Exercise requirements:
Pull from the listing every line that contains the string "notifications", matching its case exactly.
* * * *
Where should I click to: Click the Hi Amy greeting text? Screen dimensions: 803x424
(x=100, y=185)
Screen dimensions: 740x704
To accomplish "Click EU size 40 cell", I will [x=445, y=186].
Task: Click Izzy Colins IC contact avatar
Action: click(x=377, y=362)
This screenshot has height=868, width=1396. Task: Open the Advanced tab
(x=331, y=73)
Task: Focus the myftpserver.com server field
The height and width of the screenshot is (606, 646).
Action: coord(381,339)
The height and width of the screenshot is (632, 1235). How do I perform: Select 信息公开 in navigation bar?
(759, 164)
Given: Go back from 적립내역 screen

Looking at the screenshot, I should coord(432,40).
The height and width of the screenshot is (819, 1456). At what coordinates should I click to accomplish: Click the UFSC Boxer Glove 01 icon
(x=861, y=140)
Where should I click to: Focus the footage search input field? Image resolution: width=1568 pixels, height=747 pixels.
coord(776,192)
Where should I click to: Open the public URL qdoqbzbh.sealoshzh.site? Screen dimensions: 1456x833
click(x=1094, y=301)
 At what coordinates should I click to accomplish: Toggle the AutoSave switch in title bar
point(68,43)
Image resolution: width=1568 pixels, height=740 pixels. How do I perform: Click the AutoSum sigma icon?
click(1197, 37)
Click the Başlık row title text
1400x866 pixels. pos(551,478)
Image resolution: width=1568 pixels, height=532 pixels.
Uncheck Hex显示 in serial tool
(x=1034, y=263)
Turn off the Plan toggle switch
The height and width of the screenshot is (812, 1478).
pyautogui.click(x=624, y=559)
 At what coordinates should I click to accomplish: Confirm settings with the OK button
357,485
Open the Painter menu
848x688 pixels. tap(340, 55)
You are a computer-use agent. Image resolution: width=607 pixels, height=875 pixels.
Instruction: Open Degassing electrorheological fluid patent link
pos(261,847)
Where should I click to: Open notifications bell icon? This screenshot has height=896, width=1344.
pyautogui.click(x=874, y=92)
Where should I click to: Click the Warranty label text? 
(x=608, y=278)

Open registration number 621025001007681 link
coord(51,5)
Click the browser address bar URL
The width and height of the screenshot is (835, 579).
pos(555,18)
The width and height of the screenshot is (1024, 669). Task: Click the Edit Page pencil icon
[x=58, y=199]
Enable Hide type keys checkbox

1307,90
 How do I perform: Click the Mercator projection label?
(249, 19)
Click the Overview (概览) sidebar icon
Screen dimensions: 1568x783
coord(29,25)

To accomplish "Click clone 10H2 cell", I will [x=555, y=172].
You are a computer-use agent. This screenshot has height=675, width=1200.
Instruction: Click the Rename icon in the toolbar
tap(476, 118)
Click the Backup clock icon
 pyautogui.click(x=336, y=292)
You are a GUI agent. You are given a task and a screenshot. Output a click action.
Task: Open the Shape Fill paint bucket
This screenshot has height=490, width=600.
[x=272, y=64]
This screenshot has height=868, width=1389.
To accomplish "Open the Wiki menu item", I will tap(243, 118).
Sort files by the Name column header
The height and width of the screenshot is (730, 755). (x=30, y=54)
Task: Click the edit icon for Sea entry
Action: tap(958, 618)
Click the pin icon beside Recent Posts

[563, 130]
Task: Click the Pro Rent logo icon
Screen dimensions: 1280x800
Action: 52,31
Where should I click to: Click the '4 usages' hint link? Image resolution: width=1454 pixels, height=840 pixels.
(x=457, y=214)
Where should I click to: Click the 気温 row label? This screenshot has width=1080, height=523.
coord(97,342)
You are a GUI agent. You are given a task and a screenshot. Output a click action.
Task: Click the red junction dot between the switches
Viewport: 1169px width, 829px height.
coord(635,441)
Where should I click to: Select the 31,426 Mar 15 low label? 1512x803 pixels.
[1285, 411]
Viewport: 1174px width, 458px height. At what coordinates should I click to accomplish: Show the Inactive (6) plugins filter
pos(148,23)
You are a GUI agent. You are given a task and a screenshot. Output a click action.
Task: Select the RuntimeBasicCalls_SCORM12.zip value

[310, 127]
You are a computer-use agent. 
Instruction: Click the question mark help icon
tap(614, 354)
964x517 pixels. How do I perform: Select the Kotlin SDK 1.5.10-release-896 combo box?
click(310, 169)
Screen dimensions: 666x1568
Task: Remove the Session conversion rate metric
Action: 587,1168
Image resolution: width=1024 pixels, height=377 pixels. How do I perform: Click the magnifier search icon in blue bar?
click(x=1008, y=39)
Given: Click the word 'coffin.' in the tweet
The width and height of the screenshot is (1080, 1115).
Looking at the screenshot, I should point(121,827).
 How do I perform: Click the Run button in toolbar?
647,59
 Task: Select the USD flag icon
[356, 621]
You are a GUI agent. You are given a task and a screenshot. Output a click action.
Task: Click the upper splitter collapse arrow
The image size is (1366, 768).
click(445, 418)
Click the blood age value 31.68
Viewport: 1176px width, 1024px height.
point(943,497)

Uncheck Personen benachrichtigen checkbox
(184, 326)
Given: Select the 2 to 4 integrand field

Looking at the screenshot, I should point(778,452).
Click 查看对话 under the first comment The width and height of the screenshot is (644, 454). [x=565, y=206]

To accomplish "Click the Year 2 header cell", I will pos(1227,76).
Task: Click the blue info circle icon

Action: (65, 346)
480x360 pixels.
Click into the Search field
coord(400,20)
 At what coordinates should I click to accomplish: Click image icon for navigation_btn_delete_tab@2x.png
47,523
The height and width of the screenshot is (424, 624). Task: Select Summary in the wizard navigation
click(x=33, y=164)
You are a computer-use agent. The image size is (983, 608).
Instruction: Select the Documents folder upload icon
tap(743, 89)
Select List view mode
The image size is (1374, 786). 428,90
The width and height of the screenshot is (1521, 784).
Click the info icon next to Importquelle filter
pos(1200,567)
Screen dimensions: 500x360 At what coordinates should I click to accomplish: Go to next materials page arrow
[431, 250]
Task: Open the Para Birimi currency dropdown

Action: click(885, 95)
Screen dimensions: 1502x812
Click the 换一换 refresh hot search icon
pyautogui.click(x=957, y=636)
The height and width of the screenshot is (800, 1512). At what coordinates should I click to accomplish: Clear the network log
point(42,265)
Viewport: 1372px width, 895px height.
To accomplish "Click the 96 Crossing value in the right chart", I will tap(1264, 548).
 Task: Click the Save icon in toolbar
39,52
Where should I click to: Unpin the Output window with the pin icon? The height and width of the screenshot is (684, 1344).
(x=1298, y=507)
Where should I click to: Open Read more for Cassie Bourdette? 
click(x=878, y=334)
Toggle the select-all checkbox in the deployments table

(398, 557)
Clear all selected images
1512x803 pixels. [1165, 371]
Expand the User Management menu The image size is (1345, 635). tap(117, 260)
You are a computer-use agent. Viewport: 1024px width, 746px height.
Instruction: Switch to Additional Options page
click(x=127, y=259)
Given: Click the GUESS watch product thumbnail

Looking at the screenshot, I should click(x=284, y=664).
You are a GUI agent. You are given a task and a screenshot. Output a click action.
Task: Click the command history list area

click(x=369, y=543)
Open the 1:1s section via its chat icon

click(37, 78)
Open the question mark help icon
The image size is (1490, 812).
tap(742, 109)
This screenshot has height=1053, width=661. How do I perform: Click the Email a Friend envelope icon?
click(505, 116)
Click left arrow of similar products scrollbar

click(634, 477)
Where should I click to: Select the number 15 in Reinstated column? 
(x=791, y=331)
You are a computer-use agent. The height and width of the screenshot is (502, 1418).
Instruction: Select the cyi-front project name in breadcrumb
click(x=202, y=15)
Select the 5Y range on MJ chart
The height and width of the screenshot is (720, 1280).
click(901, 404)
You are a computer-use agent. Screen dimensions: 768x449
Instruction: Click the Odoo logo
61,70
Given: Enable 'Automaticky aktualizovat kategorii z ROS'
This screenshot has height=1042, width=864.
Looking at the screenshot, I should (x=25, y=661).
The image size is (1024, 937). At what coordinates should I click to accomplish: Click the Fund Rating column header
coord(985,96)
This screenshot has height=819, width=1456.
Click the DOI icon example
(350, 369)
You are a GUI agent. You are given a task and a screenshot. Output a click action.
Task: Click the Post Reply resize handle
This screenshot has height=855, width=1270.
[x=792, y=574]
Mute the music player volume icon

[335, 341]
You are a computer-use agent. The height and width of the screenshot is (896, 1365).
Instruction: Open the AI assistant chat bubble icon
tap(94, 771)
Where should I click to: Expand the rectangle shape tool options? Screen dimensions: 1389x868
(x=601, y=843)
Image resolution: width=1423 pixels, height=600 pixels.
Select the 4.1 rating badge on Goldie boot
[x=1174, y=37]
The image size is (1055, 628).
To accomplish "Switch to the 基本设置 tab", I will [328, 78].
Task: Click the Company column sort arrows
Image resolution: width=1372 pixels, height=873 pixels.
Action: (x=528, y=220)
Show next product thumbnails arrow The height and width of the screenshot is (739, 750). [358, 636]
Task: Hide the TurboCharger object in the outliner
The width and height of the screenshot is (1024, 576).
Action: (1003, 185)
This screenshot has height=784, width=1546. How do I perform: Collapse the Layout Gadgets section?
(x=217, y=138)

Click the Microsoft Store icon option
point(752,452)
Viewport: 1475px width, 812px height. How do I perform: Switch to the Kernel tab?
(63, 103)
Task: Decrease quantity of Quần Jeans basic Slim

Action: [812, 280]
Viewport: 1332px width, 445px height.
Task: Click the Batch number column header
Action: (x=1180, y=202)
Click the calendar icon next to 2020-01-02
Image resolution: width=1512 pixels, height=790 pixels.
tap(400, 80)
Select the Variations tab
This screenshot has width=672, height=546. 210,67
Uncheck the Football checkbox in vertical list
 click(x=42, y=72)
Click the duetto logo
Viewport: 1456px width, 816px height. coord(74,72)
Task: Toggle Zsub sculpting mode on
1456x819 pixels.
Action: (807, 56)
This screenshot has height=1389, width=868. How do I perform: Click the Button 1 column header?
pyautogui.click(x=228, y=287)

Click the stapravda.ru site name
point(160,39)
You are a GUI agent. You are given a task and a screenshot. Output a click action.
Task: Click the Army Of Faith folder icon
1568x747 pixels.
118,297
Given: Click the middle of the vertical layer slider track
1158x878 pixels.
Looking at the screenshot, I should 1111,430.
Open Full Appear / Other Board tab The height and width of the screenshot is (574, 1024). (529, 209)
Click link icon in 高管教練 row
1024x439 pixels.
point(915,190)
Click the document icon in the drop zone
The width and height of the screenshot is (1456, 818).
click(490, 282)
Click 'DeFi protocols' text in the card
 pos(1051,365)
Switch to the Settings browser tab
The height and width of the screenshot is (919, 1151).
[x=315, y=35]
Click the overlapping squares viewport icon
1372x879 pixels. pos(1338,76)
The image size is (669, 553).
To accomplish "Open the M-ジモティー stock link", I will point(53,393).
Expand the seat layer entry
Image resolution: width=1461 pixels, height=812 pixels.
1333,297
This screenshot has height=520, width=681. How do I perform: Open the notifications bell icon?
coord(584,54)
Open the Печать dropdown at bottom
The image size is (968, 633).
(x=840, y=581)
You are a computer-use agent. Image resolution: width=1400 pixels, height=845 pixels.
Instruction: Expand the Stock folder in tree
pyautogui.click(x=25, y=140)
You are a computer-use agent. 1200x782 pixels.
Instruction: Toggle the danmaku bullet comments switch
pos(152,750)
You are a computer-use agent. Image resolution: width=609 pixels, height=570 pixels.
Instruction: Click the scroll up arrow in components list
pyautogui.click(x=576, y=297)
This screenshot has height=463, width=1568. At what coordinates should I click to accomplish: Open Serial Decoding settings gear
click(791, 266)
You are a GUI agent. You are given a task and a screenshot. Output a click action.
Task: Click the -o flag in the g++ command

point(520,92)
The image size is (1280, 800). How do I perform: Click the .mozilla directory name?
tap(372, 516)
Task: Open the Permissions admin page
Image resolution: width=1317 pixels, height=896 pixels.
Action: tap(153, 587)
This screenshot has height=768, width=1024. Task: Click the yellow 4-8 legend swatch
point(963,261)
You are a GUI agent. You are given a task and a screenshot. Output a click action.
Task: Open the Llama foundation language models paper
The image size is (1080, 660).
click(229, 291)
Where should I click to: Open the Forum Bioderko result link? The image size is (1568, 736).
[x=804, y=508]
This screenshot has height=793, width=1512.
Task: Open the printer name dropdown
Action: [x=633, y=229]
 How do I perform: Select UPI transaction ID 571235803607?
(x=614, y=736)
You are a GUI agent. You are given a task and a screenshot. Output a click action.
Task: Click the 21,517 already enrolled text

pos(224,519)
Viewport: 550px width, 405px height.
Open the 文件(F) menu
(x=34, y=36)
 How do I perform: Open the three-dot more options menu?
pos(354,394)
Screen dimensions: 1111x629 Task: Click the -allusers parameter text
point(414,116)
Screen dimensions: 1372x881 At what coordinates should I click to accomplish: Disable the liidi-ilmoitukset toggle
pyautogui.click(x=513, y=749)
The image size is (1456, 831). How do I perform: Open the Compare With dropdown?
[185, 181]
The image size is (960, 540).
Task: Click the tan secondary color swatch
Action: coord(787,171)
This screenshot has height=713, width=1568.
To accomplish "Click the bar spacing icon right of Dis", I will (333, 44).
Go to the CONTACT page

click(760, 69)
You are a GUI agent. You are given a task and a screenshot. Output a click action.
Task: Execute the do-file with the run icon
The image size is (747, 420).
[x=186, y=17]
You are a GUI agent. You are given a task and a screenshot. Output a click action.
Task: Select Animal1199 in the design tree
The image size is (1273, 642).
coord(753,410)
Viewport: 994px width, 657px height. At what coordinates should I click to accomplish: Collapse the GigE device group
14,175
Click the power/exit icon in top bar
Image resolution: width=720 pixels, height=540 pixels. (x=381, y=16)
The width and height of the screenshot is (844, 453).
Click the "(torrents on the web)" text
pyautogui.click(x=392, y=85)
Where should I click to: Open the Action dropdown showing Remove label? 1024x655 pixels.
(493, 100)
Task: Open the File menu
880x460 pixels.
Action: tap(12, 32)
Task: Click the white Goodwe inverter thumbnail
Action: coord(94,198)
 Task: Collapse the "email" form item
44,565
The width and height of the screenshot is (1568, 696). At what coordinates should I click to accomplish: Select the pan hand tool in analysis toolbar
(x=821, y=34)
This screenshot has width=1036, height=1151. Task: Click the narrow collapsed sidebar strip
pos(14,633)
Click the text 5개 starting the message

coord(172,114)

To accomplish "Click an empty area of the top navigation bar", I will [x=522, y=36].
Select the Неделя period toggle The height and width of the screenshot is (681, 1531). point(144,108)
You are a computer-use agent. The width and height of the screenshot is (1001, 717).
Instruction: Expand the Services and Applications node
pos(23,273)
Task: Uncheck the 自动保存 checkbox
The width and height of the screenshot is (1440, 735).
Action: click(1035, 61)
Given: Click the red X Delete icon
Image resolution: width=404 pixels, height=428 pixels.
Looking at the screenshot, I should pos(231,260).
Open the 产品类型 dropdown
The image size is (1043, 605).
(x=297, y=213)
* * * *
Result of the task:
Where should I click to: Open notifications bell icon? This screenshot has height=896, width=1344.
This screenshot has height=520, width=681. How do I perform: Open the notifications bell icon?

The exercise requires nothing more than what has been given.